(Document excerpt)
Start of Block
Most of you will see the most benefit from HTML or XHTML.

       9.4 Chapter     Review & Exercises

        You should now know how to create XSLT stylesheets to convert an XML document into
HTML, XML, or text formats. You should know how to sort output and modify attributes in HTML
tags using XML data. You should also know how to use basic XPath to select elements, children, and
attributes.

1.             Transform the coupon XML vocabulary into HTML or XHTML using XSLT. Use CSS
           on the output as desired.

2.             Create an XSLT stylesheet for your computer lab XML vocabulary. Convert all the
           information into HTML or XHTML and convert whatever information makes sense to a
           spreadsheet into a CSV file.




                                                                                           Page 75
10.1   XML Applications
There are many other applications of XML beyond what has been covered here. I will briefly
introduce you to a few, so you can be familiar with them and decide if you would like to learn them.
This will conclude this book of XML and hopefully open another for you.
         One that I have been mentioning throughout the book is AJAX. AJAX stands for
Asynchronous JavaScript And XML. It is basically the combination of DHTML (Dynamic HTML,
which itself is the combination of JavaScript, CSS, and the DOM) and XML using the
XMLHttpRequest object in JavaScript. The XMLHttpRequest object is basically a tiny little web
browser that transmits data to, and requests an XML document from the web server. You then parse
that XML in your JavaScript and display it on the same page, allowing new information to be
displayed without loading a new page. Effective use of AJAX requires knowledge of server-side
scripting languages, JavaScript, and the Document Object Model, each of which is a book by itself;
therefore I could not cover it here. However, AJAX is one of the most wanted features in new web
applications because it provides instant feedback rather than the historic page-by-page model of web
browsing. The Mozilla developer site <http://developer.mozilla.org/en/docs/AJAX:Getting_Started>
has a great, brief tutorial on AJAX.
         The Scalable Vector Graphics vocabulary has been used in examples in this book. It is a W3C
recommendation for the creation of, for lack of a better way to explain it, scalable vector graphics.
End of Block
(What you will do)
- 1) Print the part of the XML excerpt starting at "The Scalable Vector" and ending at "scalable vector graphics.".
- 2) According to the XML excerpt, what does AJAX stand for?
- 3) Pick up the XML excerpt from where it stops and continue it.
The entries play no part in this.

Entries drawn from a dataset
Start of Block
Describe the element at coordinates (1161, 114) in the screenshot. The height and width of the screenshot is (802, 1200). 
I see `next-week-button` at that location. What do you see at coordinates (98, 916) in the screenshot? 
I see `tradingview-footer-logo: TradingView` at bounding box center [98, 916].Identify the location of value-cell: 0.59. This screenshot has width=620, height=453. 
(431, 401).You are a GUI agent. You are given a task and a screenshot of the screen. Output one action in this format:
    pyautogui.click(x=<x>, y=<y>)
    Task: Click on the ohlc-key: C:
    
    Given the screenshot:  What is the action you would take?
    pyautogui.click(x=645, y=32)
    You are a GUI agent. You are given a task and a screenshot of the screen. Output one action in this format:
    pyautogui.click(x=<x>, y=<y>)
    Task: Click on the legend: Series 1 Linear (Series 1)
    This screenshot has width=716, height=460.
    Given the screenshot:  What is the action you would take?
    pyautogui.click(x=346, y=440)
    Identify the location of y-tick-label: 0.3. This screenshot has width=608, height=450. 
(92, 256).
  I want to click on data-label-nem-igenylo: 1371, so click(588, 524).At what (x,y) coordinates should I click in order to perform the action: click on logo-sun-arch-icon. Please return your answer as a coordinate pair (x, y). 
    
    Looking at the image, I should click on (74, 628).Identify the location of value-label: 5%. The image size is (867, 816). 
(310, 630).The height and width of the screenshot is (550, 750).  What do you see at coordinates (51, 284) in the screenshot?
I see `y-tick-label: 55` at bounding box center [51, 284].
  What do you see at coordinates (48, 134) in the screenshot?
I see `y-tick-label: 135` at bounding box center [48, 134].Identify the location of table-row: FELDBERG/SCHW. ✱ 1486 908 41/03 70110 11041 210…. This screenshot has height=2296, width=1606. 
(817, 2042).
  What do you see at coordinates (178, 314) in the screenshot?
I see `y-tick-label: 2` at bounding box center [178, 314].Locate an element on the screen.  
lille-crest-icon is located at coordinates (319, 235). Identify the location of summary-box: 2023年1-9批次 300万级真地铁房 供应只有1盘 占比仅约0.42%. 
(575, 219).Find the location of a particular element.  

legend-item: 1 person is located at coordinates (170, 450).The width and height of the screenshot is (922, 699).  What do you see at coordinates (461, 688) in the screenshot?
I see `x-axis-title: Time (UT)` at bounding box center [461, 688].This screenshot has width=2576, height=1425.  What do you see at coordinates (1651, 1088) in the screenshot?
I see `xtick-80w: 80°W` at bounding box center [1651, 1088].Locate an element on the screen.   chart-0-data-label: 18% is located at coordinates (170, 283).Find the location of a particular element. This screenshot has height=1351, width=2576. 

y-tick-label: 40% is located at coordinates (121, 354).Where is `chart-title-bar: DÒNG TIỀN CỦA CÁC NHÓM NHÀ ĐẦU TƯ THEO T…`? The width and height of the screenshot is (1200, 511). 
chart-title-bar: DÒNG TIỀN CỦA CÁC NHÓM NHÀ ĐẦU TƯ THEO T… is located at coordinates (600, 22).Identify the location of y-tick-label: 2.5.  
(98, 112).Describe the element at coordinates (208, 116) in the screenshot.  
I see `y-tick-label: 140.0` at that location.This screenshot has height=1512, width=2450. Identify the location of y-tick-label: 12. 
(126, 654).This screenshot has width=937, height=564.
End of Block
(Written responses)
- 1)
The Scalable Vector Graphics vocabulary has been used in examples in this book. It is a W3C
recommendation for the creation of, for lack of a better way to explain it, scalable vector graphics.

- 2) Asynchronous JavaScript And XML.

- 3)
Vector graphics are graphics that are defined not in pixels, but as shapes and polygons that are filled
with color or painted with bitmap graphics (those are the kind of graphics that have pixels). Since
these graphics are made up with infinitely complex shapes, you can increase the size without ever
noticing pixelization (where each pixel appears to be a square of one color, giving the image a jagged
look). You can pick up SVG fairly quickly just by reading the W3C recommendation
<http://www.w3.org/TR/SVG/>; it is one of the more clearly written W3C standards.
         MathML (Mathematical Markup Language) is used to display mathematic expressions, ideally
on the web, the way they were meant to appear. If you have ever tried to enter something even so
simple as the addition of two fractions into the computer, you have surely noticed that it is not a
visually appealing task. Often we just try to fit the entire expression on one line of text. MathML
allows us to divide the expression into parts, such as the expression in the dividend and the
expression in the divisor of the fraction, and then puts them together into a pretty equation. You can
learn MathML from the W3C site <http://www.w3.org/TR/MathML/>.
         The last one is a kind of neat XML vocabulary to end the book on. This is a great example of
an innovative use of XML. Andreas Saremba, presumably a chess fan, designed an XML vocabulary to
represent the players and moves in a chess game and called it ChessGML (Chess Game Markup
Language). Things got even more interesting when Max Froumentin, a W3C member, showed off
XSLT and SVG’s powers by producing an animated SVG image to recreate the game, step-by-step,
from a ChessGML XML file. You can view the example and find out more about ChessGML at Max’s
site <http://people.w3.org/maxf/ChessGML/>.
         There is only one XML vocabulary that is more powerful than everything I’ve covered in this
book. That is the XML vocabulary you create yourself. Only you can decide what elements you


                                                                                           Page 76
would like to use to contain your data. By clearly documenting your new XML vocabulary, you might
even convince others to adopt your system! When using XML, you guarantee that any user, on any
system, has the capability to process and use your data, which cannot be guaranteed for any closed,
proprietary data format. This book should only be the beginning of your XML journey; hopefully by
the time it ends, you will have made quite a few things more accessible and maintainable through
Extensible Markup Language.




                                                                                       Page 77
Appendix A   References
Cover image: Helix Nebula picture courtesy of NASA,
       <http://www.nasa.gov/images/content/103884main_image_feature_241_jwfull.jpg>.

Chapter 2

Goldfarb, Charles, ―A Brief History of the Development of SGML,‖ 11 June 1990, 26 Jan 2006
       <http://xml.coverpages.org/foottLect08.html>.

Sperberg-McQueen and Burnard, ―A Gentle Introduction to SGML,‖ 26 Jan 2006 <http://www.tei-
       c.org/Papers/gentleguide.pdf>.

Chapter 3

―HTML 4.01 Specification,‖ World Wide Web Consortium, 24 Dec 1999,
     <http://www.w3.org/TR/html401/>.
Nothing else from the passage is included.